Nilai tukar rupiah terhadap dolar Amerika Serikat di pasar spot menguat tipis pada penutupan perdagangan Senin (20/4/2026). Mata uang Garuda ditutup menguat 21 poin atau 0,12 persen ke posisi Rp 17.168 per dolar AS.
Penguatan rupiah terjadi di tengah laporan penutupan kembali Selat Hormuz. Penutupan ini menyusul saling tuding pelanggaran gencatan senjata antara Amerika Serikat dan Iran, setelah kedua negara menuduh pihak lawan melakukan serangan terhadap kapal selama akhir pekan.
Analis Mata Uang dan Komoditas, Ibrahim Assuaibi, menjelaskan bahwa situasi ini dipicu oleh tindakan militer Amerika Serikat yang menembaki dan menangkap kapal Iran yang diduga mencoba menghindari blokade.
“Militer AS telah menyita sebuah kapal kargo Iran yang mencoba menerobos blokade,” ujar Ibrahim kepada wartawan, Senin sore ini.
Presiden AS Donald Trump juga mengonfirmasi penyitaan kapal kargo Iran tersebut.

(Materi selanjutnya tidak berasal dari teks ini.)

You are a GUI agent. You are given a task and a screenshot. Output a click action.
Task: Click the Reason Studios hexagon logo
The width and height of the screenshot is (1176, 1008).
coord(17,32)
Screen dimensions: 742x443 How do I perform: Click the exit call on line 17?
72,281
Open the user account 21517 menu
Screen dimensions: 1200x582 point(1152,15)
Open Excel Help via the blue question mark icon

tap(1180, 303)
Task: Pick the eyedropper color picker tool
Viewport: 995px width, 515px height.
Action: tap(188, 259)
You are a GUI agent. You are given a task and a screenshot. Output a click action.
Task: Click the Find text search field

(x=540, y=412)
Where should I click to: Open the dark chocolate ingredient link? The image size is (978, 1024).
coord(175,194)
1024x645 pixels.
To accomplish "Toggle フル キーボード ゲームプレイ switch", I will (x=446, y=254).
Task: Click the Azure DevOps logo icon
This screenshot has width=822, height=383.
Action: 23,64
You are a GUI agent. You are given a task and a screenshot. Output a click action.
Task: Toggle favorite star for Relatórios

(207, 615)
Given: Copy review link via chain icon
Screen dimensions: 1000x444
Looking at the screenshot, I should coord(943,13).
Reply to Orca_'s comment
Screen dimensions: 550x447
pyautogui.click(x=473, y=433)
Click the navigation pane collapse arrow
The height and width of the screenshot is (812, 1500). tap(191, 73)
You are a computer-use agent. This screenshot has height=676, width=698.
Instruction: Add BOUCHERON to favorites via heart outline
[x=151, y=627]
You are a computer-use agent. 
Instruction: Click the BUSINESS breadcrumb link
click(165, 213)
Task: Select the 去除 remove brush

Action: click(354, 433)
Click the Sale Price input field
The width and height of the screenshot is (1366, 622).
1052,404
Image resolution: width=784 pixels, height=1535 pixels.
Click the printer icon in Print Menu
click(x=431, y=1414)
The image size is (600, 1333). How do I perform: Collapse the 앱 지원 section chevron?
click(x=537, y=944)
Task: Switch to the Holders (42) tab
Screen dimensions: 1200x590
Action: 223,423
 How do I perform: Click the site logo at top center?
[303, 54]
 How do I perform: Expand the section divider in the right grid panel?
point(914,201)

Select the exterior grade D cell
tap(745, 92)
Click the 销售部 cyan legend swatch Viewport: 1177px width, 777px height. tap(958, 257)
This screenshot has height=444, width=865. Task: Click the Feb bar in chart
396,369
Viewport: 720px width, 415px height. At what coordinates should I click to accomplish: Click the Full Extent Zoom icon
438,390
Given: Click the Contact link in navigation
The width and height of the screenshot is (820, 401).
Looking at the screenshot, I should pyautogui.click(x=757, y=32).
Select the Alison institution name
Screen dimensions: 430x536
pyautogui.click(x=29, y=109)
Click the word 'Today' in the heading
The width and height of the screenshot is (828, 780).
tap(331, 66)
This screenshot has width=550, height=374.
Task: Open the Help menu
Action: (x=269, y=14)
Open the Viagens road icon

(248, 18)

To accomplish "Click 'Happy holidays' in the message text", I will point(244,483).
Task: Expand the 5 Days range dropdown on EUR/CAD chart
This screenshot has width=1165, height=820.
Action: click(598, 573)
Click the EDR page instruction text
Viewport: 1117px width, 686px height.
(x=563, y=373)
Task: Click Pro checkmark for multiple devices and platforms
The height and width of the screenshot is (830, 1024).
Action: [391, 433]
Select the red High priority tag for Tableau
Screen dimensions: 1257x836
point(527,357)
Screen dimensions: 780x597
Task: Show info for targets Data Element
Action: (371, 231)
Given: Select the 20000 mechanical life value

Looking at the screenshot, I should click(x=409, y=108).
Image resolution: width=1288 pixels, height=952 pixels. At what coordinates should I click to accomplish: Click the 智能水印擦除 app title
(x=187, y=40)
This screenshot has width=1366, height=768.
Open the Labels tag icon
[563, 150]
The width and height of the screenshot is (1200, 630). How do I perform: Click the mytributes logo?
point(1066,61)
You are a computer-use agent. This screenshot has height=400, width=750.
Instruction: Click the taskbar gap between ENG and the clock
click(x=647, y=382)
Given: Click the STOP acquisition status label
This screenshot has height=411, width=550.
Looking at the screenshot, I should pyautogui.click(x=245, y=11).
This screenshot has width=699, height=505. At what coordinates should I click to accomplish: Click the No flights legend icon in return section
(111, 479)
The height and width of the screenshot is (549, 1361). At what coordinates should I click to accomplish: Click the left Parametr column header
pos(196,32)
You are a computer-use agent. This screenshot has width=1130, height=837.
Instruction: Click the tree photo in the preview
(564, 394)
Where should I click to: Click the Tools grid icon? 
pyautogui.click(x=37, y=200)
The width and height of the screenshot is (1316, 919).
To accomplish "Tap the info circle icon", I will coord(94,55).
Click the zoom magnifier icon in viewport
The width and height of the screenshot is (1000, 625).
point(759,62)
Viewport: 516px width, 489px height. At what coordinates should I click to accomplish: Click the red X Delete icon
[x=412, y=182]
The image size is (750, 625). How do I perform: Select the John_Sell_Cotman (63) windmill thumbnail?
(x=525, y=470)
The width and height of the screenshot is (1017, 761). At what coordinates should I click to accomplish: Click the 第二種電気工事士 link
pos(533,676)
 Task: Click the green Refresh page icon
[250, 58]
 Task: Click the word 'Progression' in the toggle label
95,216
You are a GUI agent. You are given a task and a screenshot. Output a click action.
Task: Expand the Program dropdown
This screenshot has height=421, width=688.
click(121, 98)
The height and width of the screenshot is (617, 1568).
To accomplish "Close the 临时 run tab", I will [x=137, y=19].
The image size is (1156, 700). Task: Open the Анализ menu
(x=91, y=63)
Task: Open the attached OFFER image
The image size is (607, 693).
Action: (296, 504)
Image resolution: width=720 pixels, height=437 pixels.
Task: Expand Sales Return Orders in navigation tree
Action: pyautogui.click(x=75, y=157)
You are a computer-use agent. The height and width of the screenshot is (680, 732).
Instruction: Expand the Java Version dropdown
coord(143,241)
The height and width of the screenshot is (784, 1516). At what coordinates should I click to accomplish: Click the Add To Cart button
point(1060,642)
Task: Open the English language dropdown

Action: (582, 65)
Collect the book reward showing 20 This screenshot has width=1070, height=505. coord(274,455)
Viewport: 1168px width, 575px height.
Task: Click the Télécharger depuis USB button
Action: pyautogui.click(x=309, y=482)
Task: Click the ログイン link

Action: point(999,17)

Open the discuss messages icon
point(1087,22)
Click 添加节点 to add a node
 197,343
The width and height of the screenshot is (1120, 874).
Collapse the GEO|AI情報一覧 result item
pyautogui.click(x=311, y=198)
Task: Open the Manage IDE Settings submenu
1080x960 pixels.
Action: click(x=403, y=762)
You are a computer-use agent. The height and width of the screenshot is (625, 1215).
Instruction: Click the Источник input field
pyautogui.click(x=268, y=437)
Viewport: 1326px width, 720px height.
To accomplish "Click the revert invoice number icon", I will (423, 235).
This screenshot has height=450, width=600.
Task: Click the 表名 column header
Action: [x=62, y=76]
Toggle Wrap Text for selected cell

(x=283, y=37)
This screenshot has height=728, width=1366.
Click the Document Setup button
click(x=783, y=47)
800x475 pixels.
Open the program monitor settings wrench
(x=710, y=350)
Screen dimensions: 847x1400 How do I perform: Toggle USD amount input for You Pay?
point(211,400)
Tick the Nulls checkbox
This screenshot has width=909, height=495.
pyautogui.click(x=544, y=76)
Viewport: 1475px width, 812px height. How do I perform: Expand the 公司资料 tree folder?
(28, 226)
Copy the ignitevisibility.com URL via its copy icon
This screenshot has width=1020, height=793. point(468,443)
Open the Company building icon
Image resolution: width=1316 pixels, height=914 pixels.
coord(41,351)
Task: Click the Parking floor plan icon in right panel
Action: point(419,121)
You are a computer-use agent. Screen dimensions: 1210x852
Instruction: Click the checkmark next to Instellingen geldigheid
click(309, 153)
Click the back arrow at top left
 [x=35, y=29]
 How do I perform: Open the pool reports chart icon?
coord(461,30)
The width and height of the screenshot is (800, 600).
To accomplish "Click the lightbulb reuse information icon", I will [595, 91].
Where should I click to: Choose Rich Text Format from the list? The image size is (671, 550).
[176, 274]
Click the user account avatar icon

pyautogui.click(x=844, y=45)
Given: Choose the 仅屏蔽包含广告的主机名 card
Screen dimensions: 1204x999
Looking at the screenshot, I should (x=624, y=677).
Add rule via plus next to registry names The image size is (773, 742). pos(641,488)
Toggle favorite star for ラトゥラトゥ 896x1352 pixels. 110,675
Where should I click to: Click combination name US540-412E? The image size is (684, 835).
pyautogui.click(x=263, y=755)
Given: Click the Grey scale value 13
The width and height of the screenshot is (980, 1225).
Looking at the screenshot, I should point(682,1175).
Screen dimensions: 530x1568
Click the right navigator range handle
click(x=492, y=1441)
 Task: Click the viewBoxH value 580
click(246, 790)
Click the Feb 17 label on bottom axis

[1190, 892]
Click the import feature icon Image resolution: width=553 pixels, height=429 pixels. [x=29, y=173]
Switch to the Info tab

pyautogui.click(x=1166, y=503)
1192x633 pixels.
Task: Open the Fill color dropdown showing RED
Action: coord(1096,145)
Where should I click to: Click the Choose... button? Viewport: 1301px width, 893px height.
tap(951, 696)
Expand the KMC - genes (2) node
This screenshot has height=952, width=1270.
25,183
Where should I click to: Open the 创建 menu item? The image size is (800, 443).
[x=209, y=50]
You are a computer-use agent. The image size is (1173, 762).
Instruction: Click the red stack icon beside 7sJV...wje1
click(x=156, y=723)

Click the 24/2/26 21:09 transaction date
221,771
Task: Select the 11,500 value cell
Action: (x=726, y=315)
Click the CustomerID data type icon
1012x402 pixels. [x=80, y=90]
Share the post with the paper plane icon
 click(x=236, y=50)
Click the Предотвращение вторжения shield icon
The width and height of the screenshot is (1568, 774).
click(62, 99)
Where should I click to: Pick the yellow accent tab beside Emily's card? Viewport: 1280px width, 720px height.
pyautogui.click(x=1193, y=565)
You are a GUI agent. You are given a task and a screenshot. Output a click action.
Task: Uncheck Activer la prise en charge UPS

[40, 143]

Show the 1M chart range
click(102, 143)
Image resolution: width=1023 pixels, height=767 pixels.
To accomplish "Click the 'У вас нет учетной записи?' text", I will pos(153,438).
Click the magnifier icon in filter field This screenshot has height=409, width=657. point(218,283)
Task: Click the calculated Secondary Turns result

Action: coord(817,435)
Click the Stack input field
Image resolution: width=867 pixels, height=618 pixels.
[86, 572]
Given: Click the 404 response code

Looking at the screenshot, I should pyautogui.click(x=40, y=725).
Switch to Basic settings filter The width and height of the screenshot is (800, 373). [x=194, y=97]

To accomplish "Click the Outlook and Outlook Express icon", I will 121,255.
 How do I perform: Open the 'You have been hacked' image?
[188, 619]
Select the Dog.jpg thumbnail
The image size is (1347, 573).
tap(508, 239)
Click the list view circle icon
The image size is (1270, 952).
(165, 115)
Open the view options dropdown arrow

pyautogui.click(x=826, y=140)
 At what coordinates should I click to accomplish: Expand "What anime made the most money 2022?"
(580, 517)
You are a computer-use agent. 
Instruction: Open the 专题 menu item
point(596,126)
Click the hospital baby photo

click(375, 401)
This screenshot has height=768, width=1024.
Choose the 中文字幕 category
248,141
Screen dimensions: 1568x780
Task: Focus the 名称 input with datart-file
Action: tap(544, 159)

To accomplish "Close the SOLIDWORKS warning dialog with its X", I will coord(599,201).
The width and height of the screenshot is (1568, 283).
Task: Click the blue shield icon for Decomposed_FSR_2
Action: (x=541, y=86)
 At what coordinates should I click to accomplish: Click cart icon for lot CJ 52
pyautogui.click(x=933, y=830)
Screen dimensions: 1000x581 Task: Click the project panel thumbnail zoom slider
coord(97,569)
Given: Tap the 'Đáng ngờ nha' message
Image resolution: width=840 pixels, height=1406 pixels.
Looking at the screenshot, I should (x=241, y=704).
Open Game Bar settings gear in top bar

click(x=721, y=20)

Sementara itu, Iran menyatakan tidak akan berpartisipasi dalam putaran kedua pembicaraan damai, meskipun Trump mengancam akan melakukan serangan udara lagi.
Kondisi ini memperpanjang ketidakpastian di kawasan yang merupakan jalur vital distribusi energi global. Amerika Serikat dilaporkan masih mempertahankan blokade terhadap pelabuhan-pelabuhan Iran, sementara Iran sempat mencabut dan kembali memberlakukan pembatasan di Selat Hormuz.
Dampak ke Pasar Global
Jalur Selat Hormuz diketahui menangani sekitar seperlima pasokan minyak dunia sebelum konflik meningkat dalam dua bulan terakhir. Ketegangan tersebut langsung berdampak pada pasar global.
Harga minyak melonjak hingga 7 persen pada awal pekan, memicu kekhawatiran baru terhadap lonjakan inflasi global. Tekanan inflasi akibat energi menjadi salah satu faktor utama yang membebani pasar komoditas, termasuk logam, sejak konflik dimulai pada akhir Februari.
Selain itu, meningkatnya tensi geopolitik turut mengubah ekspektasi kebijakan moneter di Amerika Serikat. Pasar kini memperkirakan suku bunga akan bertahan lebih tinggi dalam jangka waktu lebih lama, seiring inflasi yang tetap tinggi akibat mahalnya harga energi dan ketidakstabilan global.
Peringatan IMF untuk Indonesia
Dari sisi domestik, Dana Moneter Internasional (IMF) mengingatkan pemerintah Indonesia untuk tidak melakukan belanja berlebihan di tengah ketidakpastian global. IMF menilai risiko resesi dapat meningkat jika konflik di Timur Tengah terus berlanjut dan menekan harga energi.
Lembaga tersebut juga menyoroti belum adanya solusi yang jelas untuk meredakan konflik. Penutupan Selat Hormuz dan potensi kerusakan fasilitas energi di kawasan Timur Tengah dinilai dapat memicu krisis energi global jika berlangsung dalam jangka panjang.
IMF menilai ruang fiskal pemerintah saat ini semakin terbatas seiring meningkatnya utang publik. Kebijakan seperti subsidi dan pembatasan harga dinilai berisiko menciptakan distorsi pasar serta menimbulkan beban fiskal yang besar jika tidak dirancang dengan tepat.
Dalam skenario terburuk, kebijakan fiskal dan moneter perlu diarahkan untuk menjaga stabilitas ekonomi dan sistem keuangan. Namun, IMF menekankan bahwa bank sentral memiliki keterbatasan dalam mengendalikan inflasi yang berasal dari kenaikan harga energi.
IMF juga mengingatkan Bank Indonesia (BI) agar tidak terburu-buru menaikkan suku bunga, selama ekspektasi inflasi masih berada dalam batas yang terkendali. Kebijakan yang terlalu agresif justru berpotensi menekan pertumbuhan ekonomi di tengah ketidakpastian global yang masih tinggi.